--- start RECORDS SHOWN ---
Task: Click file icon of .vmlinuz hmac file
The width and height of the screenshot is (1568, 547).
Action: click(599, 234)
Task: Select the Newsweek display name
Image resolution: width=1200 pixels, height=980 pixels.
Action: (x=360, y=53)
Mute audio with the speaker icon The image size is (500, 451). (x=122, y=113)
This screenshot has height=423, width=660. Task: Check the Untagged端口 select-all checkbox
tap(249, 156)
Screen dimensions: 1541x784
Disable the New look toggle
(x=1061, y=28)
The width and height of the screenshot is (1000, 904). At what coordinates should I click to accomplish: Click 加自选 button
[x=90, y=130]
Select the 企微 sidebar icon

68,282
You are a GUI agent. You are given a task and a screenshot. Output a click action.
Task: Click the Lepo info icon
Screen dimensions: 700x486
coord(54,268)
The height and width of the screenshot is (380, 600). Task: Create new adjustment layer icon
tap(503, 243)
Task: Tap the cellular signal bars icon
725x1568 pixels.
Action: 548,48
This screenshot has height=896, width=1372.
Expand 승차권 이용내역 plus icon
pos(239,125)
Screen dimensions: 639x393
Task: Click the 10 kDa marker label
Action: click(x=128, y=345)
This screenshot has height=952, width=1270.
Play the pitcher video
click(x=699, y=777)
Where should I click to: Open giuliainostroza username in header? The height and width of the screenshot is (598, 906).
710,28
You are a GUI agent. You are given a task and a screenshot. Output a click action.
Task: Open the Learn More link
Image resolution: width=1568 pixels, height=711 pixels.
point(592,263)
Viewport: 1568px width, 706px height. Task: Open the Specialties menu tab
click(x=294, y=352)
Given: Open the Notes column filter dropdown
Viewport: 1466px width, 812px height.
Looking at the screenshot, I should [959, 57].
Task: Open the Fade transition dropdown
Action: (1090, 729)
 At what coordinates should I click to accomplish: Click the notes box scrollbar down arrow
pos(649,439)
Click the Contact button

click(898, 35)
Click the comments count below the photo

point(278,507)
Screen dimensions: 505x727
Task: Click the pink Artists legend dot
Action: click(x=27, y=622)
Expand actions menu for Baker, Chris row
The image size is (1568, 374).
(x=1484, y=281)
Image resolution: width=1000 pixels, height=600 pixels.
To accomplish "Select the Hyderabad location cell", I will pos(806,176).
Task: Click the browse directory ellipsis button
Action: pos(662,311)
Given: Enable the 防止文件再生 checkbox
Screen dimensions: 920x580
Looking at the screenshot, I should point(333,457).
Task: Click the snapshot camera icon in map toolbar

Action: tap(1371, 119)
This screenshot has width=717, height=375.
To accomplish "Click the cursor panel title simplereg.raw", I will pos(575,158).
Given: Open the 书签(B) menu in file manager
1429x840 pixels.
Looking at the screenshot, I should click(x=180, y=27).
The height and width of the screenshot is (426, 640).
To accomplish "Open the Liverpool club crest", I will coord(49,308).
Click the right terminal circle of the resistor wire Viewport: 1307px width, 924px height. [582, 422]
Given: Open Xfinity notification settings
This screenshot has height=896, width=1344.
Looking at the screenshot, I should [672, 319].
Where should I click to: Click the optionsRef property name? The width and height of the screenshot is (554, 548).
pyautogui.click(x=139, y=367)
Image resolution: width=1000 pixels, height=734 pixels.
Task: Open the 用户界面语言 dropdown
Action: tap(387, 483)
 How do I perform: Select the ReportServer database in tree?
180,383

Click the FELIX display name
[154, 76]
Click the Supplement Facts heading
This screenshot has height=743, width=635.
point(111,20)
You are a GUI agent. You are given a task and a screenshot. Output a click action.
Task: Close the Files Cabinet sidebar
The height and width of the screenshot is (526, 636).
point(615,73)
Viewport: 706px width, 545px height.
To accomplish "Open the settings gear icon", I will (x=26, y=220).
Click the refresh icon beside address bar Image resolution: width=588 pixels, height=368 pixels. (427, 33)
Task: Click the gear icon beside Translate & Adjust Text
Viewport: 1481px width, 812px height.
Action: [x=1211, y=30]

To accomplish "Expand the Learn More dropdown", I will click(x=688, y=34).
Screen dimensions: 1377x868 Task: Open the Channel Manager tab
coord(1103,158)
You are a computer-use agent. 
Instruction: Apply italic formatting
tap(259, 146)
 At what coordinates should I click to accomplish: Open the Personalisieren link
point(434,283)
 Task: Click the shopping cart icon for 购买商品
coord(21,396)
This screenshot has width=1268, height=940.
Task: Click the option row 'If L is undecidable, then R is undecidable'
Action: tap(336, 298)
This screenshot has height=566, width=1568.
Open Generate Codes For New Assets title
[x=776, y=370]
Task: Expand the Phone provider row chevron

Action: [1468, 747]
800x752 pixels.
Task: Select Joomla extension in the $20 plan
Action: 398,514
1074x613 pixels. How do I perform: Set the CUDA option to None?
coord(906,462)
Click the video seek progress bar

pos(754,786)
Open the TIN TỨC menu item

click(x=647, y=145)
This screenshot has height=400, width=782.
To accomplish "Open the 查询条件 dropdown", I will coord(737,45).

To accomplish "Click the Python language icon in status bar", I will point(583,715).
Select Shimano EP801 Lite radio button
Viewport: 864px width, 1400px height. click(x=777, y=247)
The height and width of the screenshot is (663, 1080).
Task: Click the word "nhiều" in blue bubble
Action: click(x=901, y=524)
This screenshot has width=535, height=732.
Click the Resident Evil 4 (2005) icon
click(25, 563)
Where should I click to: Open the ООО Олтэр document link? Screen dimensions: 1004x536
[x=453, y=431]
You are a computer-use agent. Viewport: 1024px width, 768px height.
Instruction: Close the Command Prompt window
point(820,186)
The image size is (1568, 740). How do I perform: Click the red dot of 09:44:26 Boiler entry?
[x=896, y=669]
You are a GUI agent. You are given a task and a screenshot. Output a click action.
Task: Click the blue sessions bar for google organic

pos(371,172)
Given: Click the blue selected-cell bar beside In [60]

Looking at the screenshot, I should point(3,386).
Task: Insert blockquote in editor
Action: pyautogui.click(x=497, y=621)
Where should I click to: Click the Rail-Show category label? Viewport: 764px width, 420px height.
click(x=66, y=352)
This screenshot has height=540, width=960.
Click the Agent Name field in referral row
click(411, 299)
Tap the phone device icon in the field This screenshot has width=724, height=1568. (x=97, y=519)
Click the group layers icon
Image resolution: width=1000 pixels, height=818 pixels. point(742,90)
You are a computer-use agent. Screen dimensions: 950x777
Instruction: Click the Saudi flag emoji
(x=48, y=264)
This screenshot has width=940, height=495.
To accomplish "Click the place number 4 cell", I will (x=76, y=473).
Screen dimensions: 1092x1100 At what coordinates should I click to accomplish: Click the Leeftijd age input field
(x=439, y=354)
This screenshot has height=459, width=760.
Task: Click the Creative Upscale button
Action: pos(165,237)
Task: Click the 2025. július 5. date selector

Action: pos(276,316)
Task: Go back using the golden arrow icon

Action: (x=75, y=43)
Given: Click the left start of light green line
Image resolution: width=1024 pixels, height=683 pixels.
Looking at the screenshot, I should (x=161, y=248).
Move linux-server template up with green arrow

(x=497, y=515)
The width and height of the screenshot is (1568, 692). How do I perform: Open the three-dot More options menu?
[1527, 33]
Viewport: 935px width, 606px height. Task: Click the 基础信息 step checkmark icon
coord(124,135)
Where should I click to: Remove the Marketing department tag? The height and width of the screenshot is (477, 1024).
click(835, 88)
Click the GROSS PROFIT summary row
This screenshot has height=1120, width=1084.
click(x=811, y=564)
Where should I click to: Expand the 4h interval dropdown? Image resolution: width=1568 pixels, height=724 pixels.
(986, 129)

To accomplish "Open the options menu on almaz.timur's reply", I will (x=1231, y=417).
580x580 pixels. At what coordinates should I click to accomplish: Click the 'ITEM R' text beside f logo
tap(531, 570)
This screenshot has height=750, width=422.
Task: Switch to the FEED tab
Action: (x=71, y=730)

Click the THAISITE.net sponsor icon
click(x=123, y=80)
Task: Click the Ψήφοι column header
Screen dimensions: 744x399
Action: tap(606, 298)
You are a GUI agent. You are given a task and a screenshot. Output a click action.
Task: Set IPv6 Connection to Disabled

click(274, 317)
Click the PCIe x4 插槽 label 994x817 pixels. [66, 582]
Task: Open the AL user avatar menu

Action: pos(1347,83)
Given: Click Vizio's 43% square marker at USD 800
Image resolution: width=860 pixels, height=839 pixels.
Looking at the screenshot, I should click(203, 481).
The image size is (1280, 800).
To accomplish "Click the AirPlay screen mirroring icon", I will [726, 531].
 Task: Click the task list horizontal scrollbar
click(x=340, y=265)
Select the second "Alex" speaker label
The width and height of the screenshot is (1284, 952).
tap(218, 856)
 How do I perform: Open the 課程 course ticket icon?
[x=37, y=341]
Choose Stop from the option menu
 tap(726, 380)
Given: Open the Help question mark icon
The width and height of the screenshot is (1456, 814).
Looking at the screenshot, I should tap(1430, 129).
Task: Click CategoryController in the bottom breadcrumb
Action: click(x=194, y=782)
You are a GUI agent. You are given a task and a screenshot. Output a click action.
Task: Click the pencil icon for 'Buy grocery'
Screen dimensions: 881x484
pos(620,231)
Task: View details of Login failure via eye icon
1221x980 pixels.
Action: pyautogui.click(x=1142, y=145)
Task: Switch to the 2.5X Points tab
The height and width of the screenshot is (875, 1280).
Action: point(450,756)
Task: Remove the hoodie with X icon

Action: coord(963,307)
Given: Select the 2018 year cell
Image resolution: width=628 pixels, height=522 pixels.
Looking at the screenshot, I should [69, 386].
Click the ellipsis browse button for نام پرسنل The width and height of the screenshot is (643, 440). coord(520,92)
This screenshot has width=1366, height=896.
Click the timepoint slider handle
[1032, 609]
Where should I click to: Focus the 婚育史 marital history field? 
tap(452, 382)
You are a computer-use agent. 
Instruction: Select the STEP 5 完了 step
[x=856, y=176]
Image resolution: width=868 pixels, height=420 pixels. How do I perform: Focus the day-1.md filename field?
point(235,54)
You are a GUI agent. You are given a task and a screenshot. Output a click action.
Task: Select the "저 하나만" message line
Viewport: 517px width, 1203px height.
--- end RECORDS SHOWN ---
EXERCISE AIM: Please extract the entries between the line containing "Screen dimensions: 1092x1100" and the line containing "click(835, 88)", inclusive, and reproduce them without any changes.

EXERCISE SOLUTION:
Screen dimensions: 1092x1100 At what coordinates should I click to accomplish: Click the Leeftijd age input field
(x=439, y=354)
This screenshot has height=459, width=760.
Task: Click the Creative Upscale button
Action: pos(165,237)
Task: Click the 2025. július 5. date selector

Action: pos(276,316)
Task: Go back using the golden arrow icon

Action: (x=75, y=43)
Given: Click the left start of light green line
Image resolution: width=1024 pixels, height=683 pixels.
Looking at the screenshot, I should (x=161, y=248).
Move linux-server template up with green arrow

(x=497, y=515)
The width and height of the screenshot is (1568, 692). How do I perform: Open the three-dot More options menu?
[1527, 33]
Viewport: 935px width, 606px height. Task: Click the 基础信息 step checkmark icon
coord(124,135)
Where should I click to: Remove the Marketing department tag? The height and width of the screenshot is (477, 1024).
click(835, 88)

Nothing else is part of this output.